• WORK ITEM: As written and without pictures, set down the lines from the one that contains "This screenshot has height=562, width=999." through the end of the data.

• Screenshot grounding data:
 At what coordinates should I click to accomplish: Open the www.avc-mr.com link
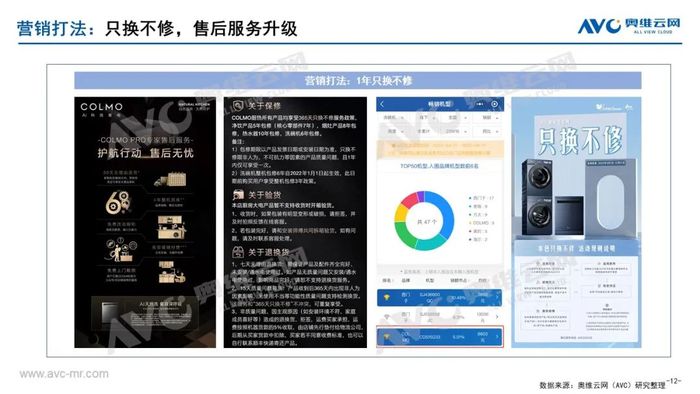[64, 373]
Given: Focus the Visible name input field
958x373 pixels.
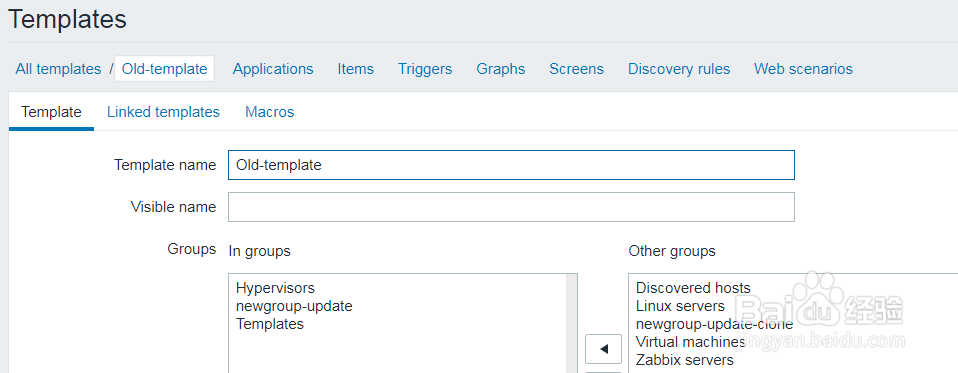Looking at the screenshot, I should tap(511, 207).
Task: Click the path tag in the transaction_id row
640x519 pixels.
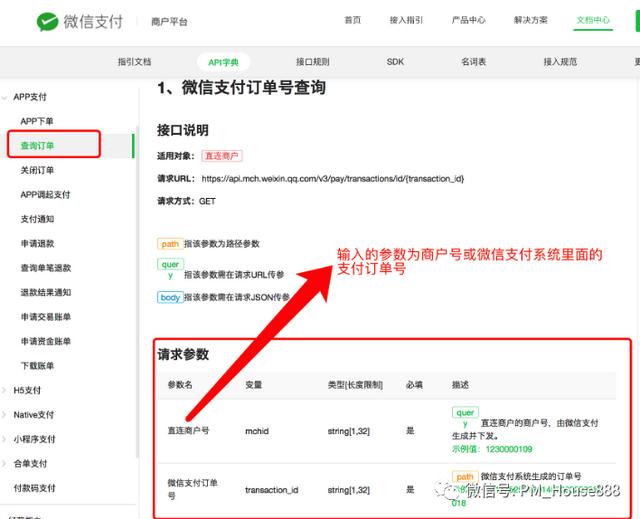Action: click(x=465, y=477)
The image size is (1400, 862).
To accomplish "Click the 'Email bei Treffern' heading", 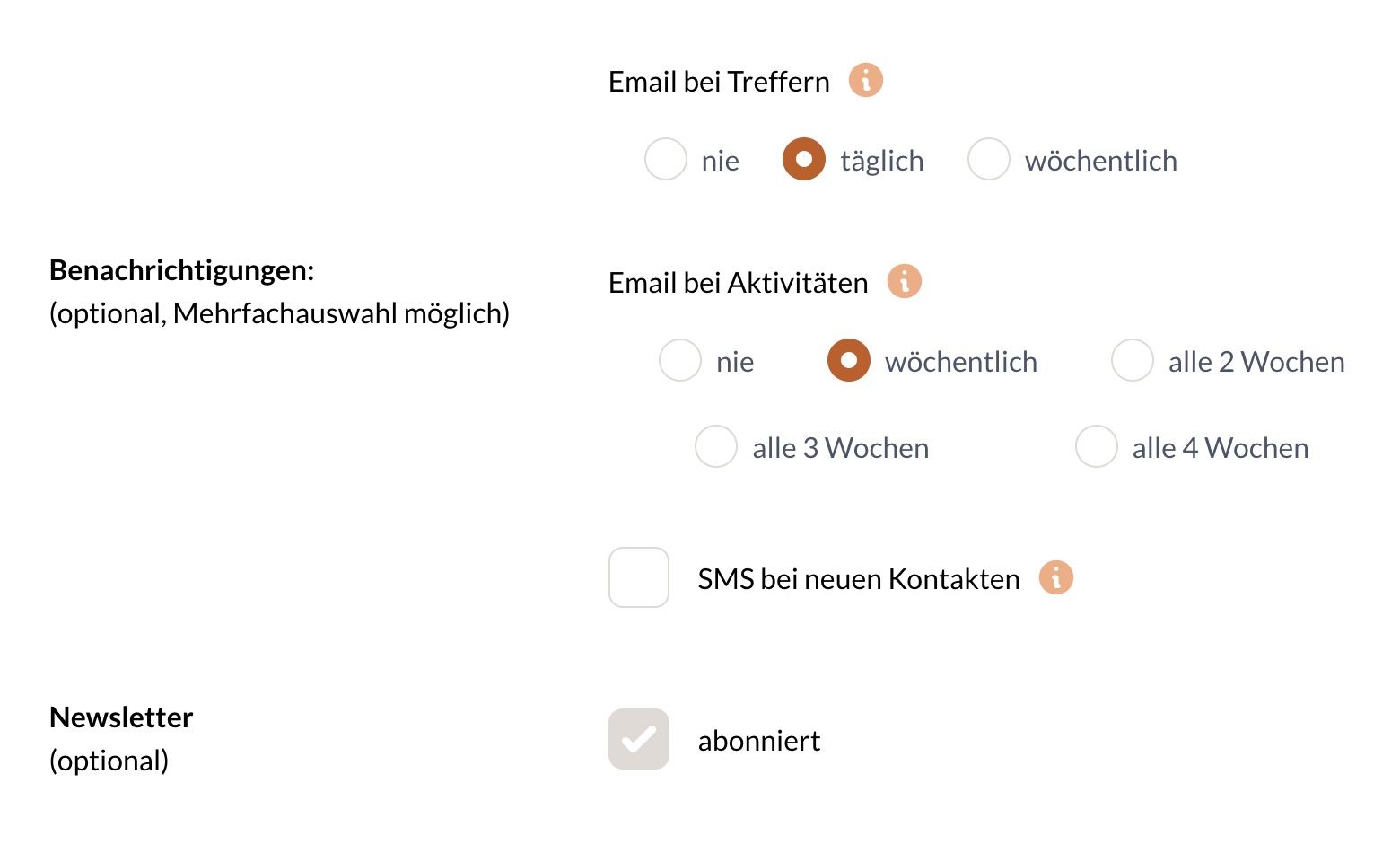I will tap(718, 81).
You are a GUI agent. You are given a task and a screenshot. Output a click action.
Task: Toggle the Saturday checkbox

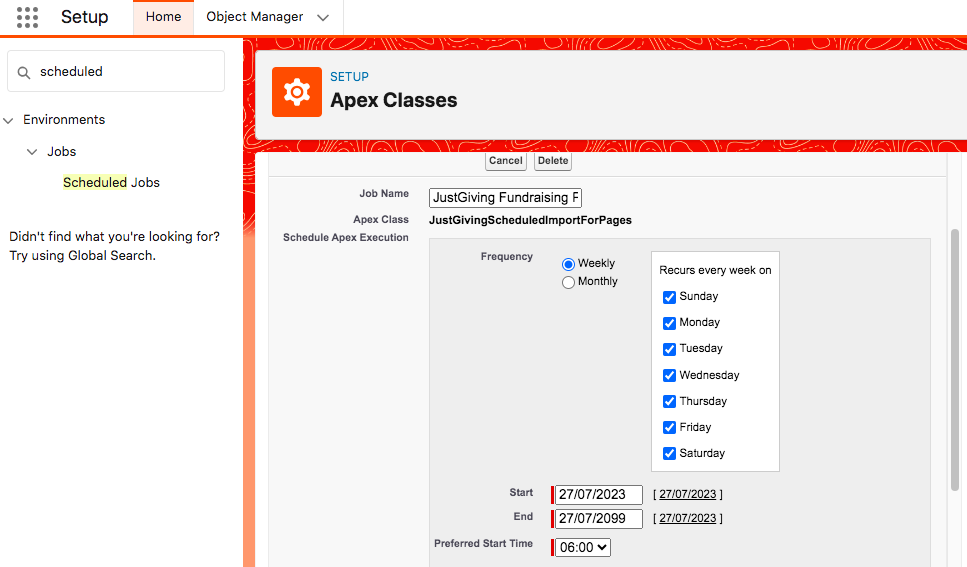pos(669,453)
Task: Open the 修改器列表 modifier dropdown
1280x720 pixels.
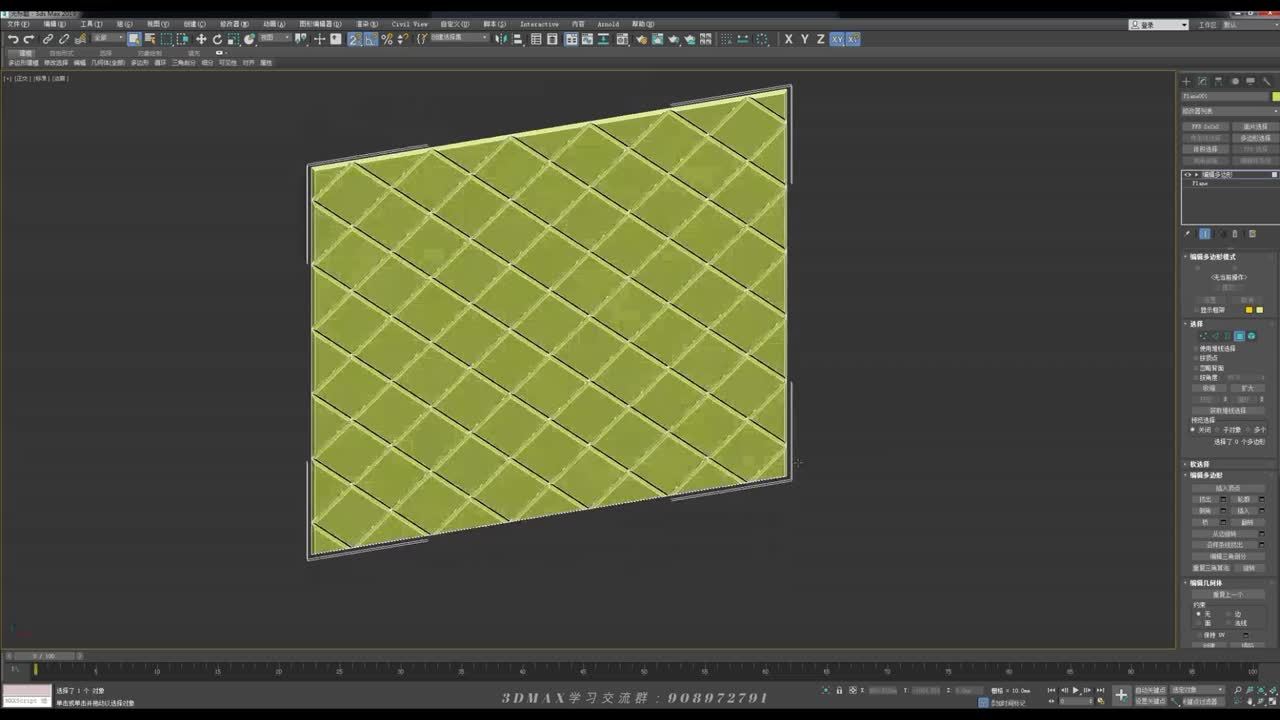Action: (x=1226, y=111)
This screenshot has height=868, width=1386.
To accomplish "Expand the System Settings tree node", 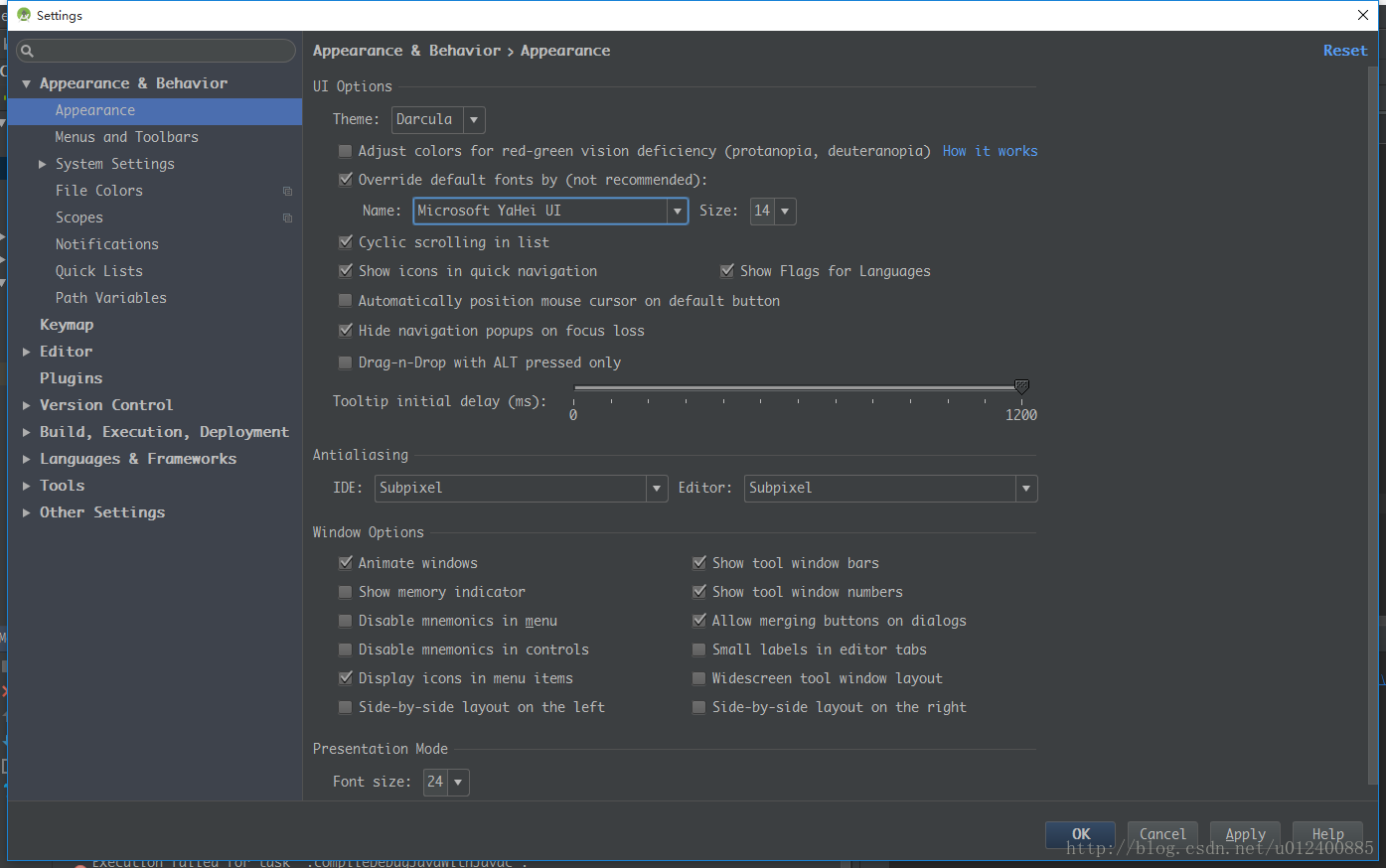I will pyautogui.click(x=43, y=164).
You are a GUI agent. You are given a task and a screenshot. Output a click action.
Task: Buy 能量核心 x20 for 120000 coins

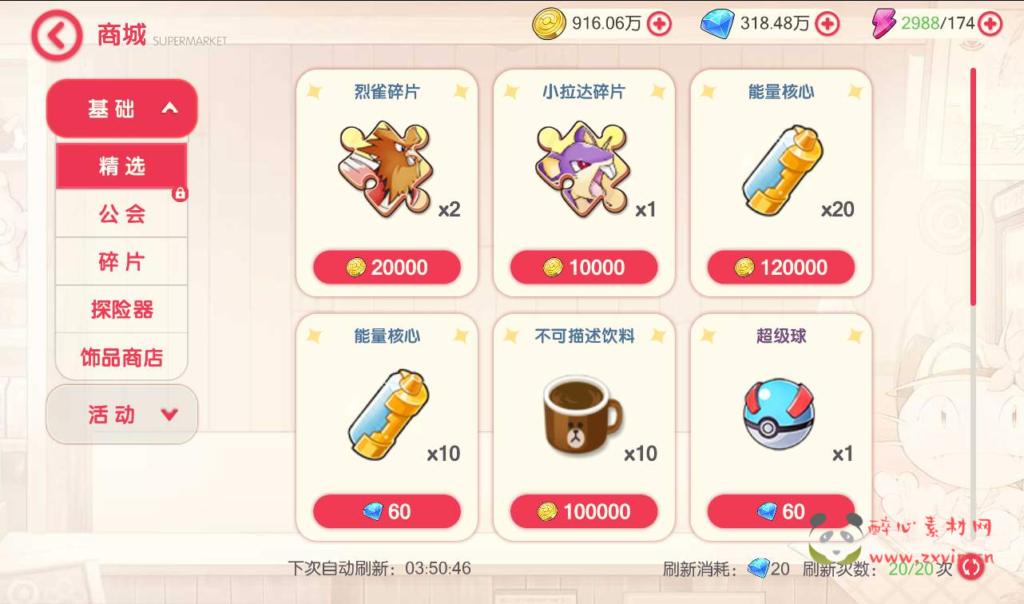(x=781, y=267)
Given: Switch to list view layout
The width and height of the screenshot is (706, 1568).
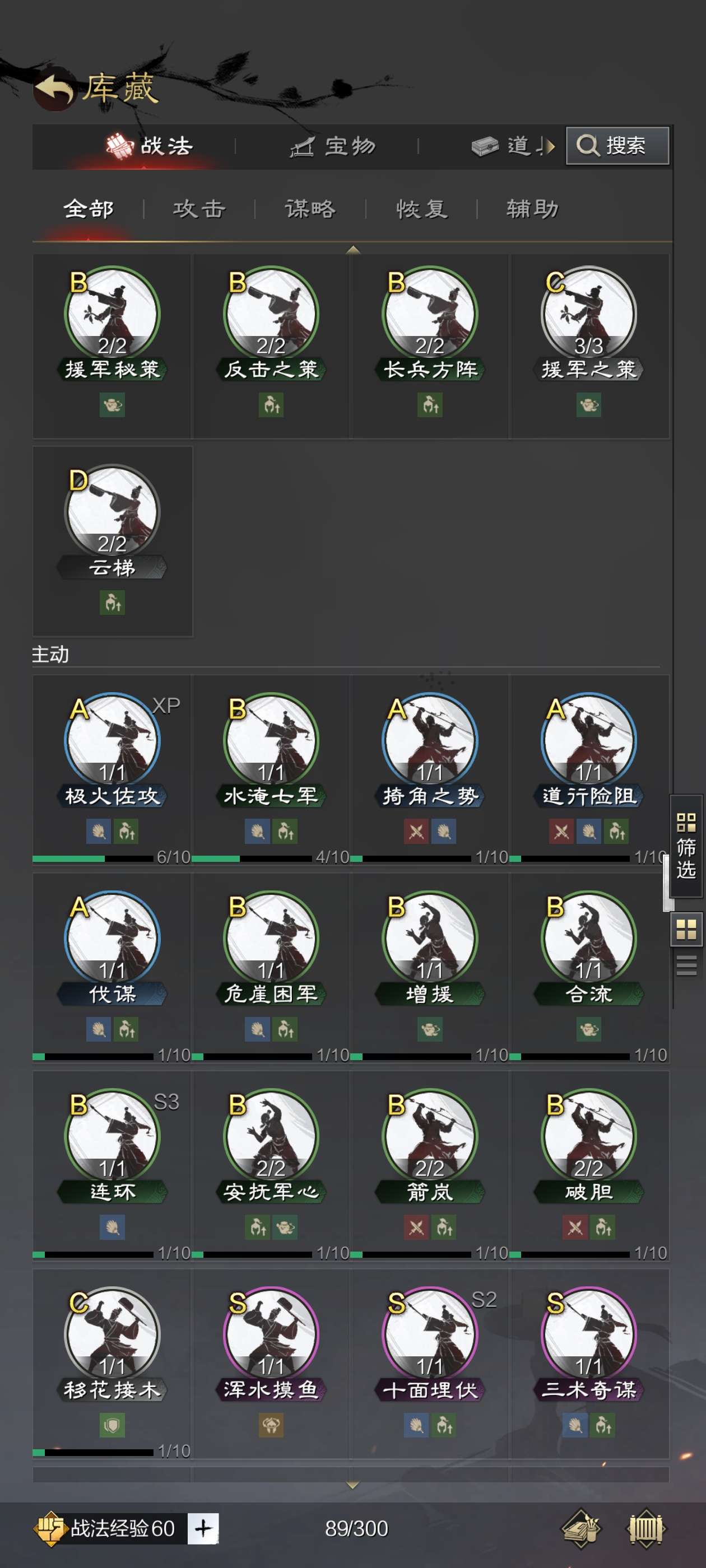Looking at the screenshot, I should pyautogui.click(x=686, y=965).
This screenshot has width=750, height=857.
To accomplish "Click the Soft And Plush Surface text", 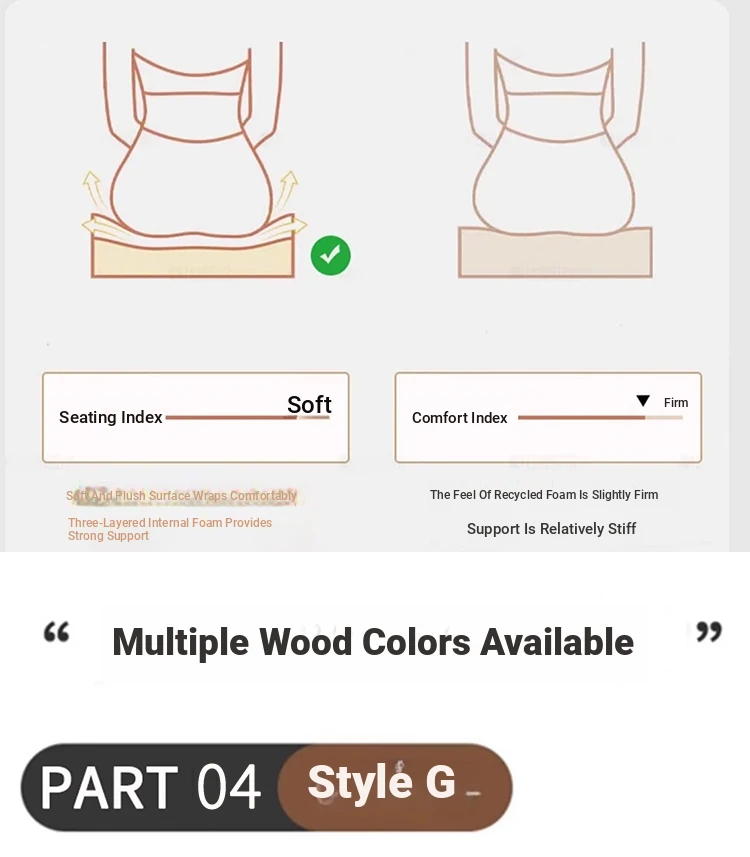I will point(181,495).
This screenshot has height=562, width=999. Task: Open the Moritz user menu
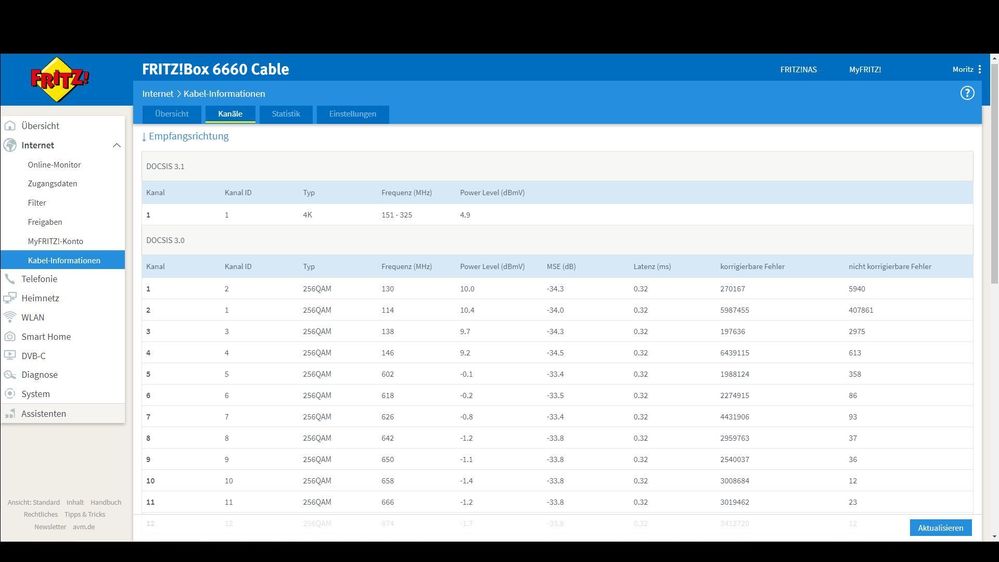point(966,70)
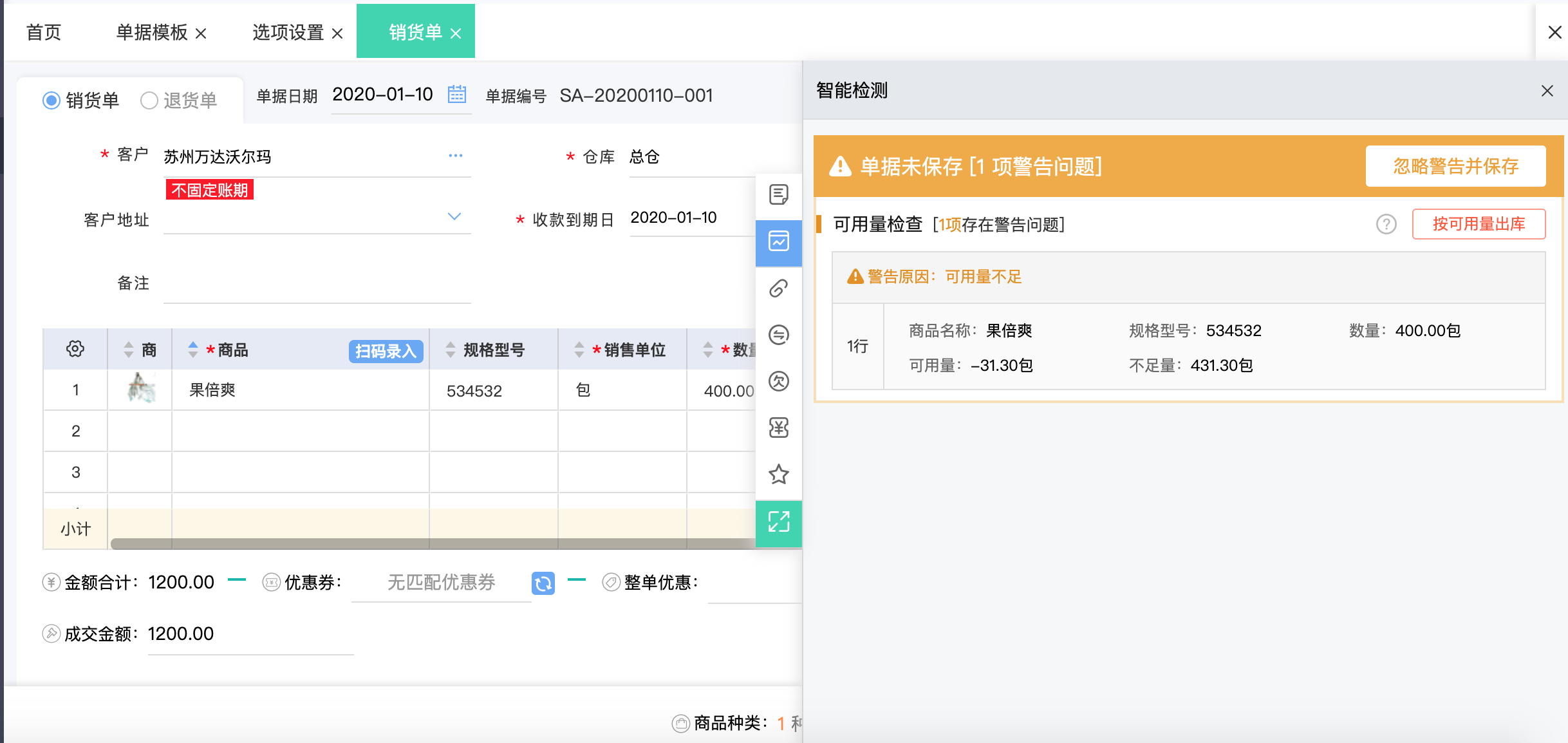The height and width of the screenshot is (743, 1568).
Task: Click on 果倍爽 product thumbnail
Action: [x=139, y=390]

• COMPLETED EXERCISE:
This screenshot has height=562, width=999. Task: Open the Moritz user menu
point(966,70)
The height and width of the screenshot is (743, 1568).
Task: Click on 果倍爽 product thumbnail
Action: [x=139, y=390]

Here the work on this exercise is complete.